Following this, there was a lull in the conflicts. Naranarayan realized the need for friendship, and envoys were sent to the Ahom court in June–July, 1555. He himself wrote a letter to then Ahom king Sukhampha about his desire for cordial relations. Ahoms didn't accord the Koches any warm messages but were rather disparaging. (Note: The Bargohain, who received the envoys at Garhgaon firmly and curtly told them incidents, which were natural among Kshatriyas, i.e., in war. The Gohain not only criticized their etiquette but disparaged the Koch manners and customs.) Conflicts were renewed in 1562. The Koches under the command of Shukladhwaja alias Chilarai marched against the Ahoms at the head of 60 thousand soldiers.

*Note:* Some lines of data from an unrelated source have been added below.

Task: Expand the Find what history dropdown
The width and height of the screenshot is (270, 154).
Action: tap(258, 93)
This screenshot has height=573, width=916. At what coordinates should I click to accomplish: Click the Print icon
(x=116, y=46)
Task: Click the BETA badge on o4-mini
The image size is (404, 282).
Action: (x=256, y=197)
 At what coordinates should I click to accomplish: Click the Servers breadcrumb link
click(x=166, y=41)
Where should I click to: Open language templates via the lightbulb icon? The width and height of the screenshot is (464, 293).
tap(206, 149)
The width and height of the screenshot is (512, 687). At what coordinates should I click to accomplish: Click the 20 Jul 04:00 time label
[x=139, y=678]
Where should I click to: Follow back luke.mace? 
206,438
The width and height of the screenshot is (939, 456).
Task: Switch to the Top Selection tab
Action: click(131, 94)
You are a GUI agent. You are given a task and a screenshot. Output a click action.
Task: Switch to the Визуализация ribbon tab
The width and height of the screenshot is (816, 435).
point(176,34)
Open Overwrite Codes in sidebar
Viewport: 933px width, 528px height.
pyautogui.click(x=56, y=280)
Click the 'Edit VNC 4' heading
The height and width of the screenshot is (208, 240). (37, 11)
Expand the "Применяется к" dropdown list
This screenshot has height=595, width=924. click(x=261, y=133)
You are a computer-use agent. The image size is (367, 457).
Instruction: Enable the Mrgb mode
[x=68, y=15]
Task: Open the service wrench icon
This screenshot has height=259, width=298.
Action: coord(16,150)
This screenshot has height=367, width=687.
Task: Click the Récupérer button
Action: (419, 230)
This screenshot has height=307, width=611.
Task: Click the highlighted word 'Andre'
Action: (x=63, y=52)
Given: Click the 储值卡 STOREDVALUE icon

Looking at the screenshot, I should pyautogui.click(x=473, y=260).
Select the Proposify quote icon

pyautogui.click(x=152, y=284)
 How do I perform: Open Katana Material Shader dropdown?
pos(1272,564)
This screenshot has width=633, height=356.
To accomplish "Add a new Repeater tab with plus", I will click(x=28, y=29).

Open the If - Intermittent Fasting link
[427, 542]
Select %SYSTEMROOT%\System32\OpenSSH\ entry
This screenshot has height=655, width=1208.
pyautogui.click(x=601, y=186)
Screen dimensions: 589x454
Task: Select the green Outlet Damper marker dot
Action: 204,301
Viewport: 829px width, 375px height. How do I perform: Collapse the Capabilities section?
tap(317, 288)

Two prolonged invasions at both land and water were arranged. The Koch army on their way was joined by the Bhutias, Daflas and Bhuyans. They advancing army finally encamped near Jaria in Habung. Sukhampha aware of the religiosity of the Koches and their aversion from killing Brahmanas, sent his soldiers disguised as Brahmanas. The Koch soldiers withdrew at this sight, soon this stratagem was understood. In the meantime, the Koch fleet occupied Sala and Makaland and proceeded to Dikhowmukh. At several engagements, the Ahoms were routed. The Ahom king alarmed by the continuous setback, took flight for Charaikhorong in Naga Hills. This demoralized the common people, including many nobles and some Ahom princes joined the Koches. Meanwhile, Garhgaon (the Ahom capital) was also occupied.

=== Final conflicts ===

The Ahom king was compelled to make peace negotiations with the Koch king. Envoys were sent and the treaty of Majuli was concluded. The conditions of that treaty were fulfilled in July–August, 1563 and the Koches withdrew. Soon after, Ahoms adopted extensive preparations and vigorous measures to recover all the lost territories. On the contrary, the Koches too found it difficult to maintain overlordship over Ahoms by using force and arms. The Ahom counter-retaliation was met by a fresh Koch expedition. The Koch fleet under Tepu Barua was routed in 1565. In December–January 1571, the final Koch expedition was repulsed at Dhansiri.